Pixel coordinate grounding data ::
* * *
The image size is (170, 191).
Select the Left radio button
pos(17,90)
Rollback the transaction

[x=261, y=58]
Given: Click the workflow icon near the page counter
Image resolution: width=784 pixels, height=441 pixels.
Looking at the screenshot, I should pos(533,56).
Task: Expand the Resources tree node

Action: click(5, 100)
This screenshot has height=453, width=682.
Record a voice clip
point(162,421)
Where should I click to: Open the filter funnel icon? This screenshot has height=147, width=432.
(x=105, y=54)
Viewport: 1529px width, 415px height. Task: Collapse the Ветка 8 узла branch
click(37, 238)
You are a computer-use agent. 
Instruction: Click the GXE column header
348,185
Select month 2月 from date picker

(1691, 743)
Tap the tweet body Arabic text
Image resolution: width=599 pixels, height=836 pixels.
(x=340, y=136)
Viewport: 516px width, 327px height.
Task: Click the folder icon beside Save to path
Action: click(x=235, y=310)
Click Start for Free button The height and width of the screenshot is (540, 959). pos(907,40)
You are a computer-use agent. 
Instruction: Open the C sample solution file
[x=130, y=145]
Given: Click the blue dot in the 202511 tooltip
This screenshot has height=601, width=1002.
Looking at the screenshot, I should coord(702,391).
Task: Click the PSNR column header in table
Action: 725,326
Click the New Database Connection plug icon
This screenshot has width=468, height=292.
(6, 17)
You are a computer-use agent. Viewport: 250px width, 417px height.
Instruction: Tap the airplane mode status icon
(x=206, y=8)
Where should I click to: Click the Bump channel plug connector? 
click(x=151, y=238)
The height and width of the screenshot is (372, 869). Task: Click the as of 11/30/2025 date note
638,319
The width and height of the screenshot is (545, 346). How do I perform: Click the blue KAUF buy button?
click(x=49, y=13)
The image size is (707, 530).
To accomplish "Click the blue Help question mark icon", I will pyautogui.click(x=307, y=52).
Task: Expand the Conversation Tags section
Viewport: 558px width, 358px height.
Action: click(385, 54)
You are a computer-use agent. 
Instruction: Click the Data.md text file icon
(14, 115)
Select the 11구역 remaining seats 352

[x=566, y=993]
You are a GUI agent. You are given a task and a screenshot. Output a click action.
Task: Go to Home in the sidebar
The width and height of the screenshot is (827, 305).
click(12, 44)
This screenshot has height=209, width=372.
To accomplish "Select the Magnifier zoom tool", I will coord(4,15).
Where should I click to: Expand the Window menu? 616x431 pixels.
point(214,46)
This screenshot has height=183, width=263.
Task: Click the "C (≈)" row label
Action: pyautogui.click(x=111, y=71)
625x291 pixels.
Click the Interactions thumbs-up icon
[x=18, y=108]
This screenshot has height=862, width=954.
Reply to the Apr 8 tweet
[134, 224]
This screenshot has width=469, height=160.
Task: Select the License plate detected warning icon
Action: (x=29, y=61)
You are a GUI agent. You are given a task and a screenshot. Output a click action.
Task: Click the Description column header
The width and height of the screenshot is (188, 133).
* * *
PROBLEM TO WORK ON :: Where a line of the data above includes "accomplish", copy that line.

RESPONSE ::
To accomplish "Click the blue Help question mark icon", I will pyautogui.click(x=307, y=52).
To accomplish "Select the Magnifier zoom tool", I will coord(4,15).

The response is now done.